_EXERCISE REQUIREMENTS_.
A. According to the NoSQL database overview, in which decade were the first NoSQL databases created?
B. Continue the NoSQL database overview from its final line.
BEGIN SELECTED EXTRACT
The first NoSQL databases were created in the 2000s. Companies like Google, Amazon, Twitter & Co have developed their own databases for their specific needs. Over time, many of these databases were made available as open source. This blog post gives an overview of NoSQL, NewSQL, and cloud-native databases.
In the 2000s, a variety of databases emerged, which are summarized as NoSQL. These databases are characterized by the fact that data storage is distributed, replication is used, high availability is achieved, and data is not stored in tables as known from SQL databases. Not using SQL as query language avoids the so-called impedance mismatch that occurs when objects of an object-oriented programming language are stored in an SQL database.
NoSQL is based on particular physical implementation models, which are no longer universally applicable compared to SQL databases. These NoSQL implementation models fulfill a specific purpose (use case) only. There are four different NoSQL database categories:
- Key Value Stores
- Document stores
- Wide-column stores (Wide-columnar stores)
END SELECTED EXTRACT
BEGIN MATERIAL SUPPLIED
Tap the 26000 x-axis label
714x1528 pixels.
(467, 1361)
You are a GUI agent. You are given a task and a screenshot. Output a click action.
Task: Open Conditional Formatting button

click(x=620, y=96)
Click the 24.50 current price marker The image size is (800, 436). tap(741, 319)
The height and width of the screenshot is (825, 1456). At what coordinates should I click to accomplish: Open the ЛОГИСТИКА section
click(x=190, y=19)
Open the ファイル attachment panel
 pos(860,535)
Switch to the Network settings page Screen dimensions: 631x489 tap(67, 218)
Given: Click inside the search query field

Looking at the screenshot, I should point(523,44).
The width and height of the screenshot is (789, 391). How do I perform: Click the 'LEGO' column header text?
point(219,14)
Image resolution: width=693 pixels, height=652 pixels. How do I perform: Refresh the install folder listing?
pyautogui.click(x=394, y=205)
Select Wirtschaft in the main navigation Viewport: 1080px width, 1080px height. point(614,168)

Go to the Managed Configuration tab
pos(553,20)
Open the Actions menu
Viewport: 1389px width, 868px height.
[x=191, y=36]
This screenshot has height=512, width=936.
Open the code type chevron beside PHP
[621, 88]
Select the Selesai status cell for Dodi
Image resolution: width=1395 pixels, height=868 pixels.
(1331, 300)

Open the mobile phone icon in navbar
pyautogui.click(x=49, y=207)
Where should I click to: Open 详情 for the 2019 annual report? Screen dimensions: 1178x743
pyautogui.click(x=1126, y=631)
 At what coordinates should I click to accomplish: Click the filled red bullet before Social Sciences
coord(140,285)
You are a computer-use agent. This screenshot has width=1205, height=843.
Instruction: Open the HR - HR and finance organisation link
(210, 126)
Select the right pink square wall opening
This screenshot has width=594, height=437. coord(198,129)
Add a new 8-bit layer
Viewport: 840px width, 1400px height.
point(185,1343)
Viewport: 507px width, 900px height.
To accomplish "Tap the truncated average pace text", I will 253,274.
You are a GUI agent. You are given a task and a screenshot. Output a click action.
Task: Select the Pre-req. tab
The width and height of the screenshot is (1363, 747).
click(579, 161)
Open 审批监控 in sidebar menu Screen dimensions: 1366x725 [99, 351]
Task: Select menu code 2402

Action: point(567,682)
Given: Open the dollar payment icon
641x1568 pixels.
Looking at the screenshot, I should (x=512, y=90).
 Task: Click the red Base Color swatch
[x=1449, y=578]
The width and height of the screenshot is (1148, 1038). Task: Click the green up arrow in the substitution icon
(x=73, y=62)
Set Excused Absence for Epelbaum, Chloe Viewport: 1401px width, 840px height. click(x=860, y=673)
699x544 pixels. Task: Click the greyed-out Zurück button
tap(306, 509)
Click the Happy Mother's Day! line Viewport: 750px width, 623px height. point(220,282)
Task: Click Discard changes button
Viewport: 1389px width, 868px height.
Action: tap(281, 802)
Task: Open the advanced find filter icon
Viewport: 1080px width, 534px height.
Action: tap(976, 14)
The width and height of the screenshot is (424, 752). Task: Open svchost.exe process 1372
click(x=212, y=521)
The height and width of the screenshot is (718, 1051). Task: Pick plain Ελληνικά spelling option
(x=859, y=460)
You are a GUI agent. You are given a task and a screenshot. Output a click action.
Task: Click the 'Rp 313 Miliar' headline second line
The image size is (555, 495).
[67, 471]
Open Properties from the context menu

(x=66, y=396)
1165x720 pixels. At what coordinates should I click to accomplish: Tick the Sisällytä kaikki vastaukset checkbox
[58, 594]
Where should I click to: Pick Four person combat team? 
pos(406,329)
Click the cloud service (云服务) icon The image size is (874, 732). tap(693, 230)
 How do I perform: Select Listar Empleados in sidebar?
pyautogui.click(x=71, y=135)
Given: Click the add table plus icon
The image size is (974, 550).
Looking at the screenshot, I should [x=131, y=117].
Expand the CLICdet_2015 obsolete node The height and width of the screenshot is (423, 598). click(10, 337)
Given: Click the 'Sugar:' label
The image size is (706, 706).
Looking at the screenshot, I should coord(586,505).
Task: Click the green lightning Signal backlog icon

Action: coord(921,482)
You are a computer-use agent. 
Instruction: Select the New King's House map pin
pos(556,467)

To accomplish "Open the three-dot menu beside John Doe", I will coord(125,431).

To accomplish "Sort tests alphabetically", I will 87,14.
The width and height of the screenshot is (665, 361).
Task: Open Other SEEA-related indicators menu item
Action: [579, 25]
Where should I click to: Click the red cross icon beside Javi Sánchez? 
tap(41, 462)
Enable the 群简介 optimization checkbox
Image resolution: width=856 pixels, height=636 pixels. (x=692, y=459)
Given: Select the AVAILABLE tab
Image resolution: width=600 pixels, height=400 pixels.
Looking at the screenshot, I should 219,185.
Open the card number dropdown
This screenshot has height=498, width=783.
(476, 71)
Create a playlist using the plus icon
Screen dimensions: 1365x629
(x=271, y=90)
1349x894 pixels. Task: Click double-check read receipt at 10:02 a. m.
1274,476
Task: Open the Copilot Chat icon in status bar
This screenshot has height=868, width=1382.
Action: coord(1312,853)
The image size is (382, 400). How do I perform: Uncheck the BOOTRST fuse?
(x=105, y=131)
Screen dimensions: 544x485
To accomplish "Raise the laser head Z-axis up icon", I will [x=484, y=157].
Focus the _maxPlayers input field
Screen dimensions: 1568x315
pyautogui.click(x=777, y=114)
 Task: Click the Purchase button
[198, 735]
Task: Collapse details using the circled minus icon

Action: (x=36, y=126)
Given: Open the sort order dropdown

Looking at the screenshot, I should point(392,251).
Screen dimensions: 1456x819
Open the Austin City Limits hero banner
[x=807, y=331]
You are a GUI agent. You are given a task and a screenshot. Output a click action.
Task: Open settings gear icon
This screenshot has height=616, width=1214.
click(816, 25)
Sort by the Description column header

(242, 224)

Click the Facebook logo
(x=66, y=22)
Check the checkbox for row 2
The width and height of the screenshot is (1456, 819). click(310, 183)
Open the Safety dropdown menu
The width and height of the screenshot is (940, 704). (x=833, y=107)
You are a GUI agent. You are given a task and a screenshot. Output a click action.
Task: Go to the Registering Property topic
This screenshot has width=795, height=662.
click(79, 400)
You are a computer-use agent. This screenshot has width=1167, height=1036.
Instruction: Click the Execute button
END MATERIAL SUPPLIED
_EXERCISE ANSWERS_.
A. In the 2000s.

B.
- Graph stores
Key Value Stores
Key value stores provide an easy-to-understand physical model. Data can be easily distributed and thus achieve high scalability. Key-value stores are often used as caches, either as a stand-alone database or as a caching layer for specific data between the application and an SQL database. The figure shows the physical model. Key-value stores consist of a unique access key (Key) and user data (Value). The user data may be varied, e.g., a single value or complex structures. Operators are put, get and delete. Typically, only the key can be indexed. Oracle NoSQL, Redis, Amazon Dynamo, Riak, are typical representatives of this category. The transition to document stores is fluid. For example, Oracle NoSQL also has Document Store properties.
JSON is supported for serialization of many database systems as primary (e.g., MongoDB, CouchDB, Couchbase) or additional data format. JSON structures allow the embedding of many data elements in a document, e.g., personal data including addresses and blog articles. Due to this denormalization, joins are avoided. On the other hand, updates are particularly complex due to denormalization. A standard query language like SQL usually is not available for Document Stores. Proprietary languages, some of which inherit SQL-like elements, must be used to create, modify and delete documents. For example, there are operations such as insertOne or insertMany for inserting one or more documents.
Wide-column stores (Wide-columnar stores)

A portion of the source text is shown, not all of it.